**WHAT TO WORK ON**: Once you have checked each line below, report only the number of lines that contain the word "Copy".
*** THE INPUT ***
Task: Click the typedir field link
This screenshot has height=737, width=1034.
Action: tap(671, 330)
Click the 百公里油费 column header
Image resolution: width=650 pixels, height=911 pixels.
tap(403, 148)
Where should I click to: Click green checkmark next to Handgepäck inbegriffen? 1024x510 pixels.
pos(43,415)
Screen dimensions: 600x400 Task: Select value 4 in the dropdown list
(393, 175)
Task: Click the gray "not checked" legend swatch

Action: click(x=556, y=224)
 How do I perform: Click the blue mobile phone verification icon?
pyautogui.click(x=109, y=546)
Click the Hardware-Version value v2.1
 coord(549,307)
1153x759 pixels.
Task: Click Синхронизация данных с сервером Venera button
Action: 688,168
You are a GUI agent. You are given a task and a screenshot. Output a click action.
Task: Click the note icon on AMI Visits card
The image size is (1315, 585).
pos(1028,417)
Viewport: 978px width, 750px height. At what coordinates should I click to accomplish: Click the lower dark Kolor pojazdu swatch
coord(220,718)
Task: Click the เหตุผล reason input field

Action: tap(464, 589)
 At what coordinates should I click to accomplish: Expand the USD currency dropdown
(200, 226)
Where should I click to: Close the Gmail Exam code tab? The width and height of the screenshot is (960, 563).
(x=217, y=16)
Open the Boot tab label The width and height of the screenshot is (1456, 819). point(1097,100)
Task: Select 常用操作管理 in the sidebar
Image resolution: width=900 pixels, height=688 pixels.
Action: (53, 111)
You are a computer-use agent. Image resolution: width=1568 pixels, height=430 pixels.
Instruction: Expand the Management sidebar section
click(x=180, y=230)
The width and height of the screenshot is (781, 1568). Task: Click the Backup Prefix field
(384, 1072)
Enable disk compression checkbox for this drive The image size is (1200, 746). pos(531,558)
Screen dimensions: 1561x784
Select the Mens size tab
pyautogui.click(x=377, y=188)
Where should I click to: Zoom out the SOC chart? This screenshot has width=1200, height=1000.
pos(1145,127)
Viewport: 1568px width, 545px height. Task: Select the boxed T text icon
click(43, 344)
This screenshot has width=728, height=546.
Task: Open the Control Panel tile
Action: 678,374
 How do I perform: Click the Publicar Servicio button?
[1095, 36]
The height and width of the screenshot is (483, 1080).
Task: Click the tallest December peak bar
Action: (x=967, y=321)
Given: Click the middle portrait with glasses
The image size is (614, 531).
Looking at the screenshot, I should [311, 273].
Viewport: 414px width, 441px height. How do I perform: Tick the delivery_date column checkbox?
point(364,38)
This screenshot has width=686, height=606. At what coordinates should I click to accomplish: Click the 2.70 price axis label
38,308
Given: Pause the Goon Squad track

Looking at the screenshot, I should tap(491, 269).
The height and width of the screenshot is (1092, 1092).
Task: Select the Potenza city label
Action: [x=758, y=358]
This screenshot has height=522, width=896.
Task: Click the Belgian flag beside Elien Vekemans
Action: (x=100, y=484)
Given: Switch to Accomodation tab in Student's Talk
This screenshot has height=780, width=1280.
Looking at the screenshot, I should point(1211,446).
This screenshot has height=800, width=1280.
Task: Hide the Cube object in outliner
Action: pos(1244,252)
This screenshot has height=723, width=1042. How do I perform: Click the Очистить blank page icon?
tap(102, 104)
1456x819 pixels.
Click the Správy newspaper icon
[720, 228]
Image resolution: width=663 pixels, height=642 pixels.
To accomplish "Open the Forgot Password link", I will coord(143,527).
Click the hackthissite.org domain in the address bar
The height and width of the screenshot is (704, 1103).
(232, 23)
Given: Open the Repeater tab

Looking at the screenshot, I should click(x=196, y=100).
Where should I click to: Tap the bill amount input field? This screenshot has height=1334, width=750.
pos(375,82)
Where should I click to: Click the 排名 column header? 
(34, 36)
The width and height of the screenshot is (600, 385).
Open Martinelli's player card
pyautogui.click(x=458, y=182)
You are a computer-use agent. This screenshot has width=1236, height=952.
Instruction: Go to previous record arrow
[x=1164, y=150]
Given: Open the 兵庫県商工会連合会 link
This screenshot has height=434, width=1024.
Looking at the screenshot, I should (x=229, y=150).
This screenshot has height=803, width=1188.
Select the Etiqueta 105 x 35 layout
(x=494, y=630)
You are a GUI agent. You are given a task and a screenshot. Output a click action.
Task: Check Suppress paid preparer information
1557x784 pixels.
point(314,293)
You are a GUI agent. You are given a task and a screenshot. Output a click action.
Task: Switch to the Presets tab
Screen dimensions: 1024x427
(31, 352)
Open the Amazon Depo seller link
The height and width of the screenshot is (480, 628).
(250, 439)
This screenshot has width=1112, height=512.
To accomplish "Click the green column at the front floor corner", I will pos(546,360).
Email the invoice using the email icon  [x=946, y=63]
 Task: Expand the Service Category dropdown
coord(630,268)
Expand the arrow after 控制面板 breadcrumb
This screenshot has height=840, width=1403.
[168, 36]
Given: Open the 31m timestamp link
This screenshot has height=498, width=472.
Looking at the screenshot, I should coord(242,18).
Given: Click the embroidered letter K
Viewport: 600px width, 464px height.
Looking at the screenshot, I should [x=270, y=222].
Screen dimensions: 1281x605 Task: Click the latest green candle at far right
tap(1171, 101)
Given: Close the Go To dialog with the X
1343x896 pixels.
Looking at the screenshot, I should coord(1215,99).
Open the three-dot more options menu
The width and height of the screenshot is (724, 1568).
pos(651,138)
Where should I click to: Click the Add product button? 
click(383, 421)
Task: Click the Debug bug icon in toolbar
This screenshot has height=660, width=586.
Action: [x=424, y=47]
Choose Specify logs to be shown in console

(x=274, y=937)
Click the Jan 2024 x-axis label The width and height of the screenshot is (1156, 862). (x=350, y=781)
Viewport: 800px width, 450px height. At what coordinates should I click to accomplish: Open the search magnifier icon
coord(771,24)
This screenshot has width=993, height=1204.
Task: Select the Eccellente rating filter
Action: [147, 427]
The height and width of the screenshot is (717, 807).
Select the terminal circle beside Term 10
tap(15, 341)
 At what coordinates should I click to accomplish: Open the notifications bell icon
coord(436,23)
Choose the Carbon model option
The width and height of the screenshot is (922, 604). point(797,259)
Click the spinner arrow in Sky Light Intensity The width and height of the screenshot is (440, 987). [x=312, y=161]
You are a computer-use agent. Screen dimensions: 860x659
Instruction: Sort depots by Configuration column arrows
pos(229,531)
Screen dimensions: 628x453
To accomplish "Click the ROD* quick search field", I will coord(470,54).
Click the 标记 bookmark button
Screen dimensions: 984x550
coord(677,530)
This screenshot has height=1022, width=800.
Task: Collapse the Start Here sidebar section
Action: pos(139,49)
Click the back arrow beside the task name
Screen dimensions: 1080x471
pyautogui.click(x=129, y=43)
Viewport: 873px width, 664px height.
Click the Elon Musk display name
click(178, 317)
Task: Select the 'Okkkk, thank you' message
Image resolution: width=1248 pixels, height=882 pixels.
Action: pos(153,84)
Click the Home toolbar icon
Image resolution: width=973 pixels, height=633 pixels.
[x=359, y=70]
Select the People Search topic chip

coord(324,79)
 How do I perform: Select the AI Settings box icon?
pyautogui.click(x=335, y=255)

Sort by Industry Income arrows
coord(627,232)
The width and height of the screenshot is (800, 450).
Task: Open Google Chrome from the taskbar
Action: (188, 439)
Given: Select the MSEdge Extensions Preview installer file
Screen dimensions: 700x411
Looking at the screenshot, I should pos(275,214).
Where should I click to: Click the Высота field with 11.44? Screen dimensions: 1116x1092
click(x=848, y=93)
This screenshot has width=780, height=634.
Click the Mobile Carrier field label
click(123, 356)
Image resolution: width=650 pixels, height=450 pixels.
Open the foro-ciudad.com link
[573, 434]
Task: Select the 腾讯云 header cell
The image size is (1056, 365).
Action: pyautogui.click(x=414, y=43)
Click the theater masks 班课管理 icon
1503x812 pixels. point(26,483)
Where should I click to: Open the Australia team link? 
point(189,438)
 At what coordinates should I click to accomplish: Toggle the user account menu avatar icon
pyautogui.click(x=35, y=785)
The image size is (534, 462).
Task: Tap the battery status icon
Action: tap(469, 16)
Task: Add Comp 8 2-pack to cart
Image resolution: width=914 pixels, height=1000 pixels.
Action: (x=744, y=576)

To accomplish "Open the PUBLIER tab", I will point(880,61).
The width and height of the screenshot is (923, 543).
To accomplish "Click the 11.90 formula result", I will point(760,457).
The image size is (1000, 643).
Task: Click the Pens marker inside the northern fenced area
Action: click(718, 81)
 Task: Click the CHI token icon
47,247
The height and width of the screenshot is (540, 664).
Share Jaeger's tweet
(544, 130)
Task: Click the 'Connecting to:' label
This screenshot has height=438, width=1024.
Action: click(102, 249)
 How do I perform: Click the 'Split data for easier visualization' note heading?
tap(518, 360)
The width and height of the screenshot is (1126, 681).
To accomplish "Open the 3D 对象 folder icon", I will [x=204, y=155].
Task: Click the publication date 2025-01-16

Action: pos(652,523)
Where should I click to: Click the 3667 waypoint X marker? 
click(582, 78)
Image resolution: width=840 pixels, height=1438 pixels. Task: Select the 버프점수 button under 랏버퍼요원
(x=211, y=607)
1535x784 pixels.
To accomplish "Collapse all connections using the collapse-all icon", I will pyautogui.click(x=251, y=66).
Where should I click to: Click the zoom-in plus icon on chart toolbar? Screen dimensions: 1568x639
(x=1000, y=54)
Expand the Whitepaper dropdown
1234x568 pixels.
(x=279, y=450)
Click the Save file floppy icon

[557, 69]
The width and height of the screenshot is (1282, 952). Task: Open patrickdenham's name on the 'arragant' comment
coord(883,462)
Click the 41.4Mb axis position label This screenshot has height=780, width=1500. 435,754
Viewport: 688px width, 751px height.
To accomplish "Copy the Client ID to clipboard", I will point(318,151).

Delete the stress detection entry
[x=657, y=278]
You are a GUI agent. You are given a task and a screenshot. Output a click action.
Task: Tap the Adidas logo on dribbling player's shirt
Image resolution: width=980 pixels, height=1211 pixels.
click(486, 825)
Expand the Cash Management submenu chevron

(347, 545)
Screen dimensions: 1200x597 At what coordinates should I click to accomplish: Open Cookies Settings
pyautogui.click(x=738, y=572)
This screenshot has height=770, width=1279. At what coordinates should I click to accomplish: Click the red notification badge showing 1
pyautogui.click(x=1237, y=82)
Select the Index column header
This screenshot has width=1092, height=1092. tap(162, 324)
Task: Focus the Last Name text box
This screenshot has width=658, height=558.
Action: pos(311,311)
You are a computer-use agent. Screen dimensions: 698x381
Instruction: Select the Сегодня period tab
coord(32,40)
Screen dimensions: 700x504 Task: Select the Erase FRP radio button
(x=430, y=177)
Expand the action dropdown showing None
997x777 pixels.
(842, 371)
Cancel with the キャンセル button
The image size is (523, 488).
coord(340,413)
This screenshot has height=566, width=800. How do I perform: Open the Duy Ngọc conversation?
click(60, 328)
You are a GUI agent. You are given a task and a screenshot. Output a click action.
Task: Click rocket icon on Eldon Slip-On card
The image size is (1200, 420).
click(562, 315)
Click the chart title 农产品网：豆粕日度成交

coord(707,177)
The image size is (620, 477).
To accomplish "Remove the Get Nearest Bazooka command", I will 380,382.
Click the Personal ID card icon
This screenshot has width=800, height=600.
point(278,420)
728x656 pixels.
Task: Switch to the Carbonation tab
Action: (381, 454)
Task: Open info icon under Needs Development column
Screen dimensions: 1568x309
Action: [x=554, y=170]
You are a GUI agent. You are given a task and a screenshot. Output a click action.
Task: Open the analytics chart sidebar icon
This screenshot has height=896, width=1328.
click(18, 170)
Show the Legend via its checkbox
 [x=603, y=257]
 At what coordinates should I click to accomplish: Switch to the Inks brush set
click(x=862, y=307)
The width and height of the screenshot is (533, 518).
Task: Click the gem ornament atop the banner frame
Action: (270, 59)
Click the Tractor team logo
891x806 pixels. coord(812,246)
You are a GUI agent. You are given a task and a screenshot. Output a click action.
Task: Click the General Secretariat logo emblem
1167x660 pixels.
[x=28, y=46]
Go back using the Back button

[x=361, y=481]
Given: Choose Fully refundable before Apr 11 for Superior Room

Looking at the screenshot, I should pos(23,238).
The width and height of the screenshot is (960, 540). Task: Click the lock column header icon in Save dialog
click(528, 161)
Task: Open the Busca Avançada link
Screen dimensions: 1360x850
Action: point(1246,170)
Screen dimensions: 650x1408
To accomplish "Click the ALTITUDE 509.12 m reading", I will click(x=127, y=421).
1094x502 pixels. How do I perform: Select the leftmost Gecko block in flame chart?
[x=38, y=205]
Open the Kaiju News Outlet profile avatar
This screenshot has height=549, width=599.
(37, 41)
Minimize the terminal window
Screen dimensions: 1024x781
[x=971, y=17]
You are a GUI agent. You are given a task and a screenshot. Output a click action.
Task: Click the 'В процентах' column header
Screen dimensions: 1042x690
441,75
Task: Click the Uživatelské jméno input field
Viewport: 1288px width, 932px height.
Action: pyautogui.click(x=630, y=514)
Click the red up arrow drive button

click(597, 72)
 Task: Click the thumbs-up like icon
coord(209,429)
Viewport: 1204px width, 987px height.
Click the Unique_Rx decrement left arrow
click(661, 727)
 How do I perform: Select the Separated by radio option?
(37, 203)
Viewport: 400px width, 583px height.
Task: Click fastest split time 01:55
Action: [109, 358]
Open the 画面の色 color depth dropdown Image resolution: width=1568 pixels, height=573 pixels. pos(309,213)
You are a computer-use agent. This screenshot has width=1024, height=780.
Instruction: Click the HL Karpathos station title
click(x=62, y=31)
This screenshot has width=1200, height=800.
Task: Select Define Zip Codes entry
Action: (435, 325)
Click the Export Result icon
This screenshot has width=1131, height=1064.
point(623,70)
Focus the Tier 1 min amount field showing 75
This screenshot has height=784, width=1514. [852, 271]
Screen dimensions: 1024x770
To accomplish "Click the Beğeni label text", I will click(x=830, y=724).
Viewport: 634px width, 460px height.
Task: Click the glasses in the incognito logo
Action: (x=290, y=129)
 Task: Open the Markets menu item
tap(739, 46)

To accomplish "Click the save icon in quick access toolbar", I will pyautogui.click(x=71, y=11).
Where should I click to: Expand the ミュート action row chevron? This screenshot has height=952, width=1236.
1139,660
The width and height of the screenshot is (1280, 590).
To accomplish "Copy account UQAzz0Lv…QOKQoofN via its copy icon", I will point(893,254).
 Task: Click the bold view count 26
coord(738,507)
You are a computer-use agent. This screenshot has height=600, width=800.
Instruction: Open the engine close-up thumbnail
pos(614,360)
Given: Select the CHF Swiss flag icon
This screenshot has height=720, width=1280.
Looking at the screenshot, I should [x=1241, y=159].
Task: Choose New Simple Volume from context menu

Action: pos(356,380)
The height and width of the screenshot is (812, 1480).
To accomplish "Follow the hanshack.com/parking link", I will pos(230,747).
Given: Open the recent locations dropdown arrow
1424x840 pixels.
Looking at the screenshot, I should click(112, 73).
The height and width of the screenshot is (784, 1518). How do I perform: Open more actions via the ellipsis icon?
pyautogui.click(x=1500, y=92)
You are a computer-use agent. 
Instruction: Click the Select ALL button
*** End of THE INPUT ***
**SOLVED EXERCISE**: 2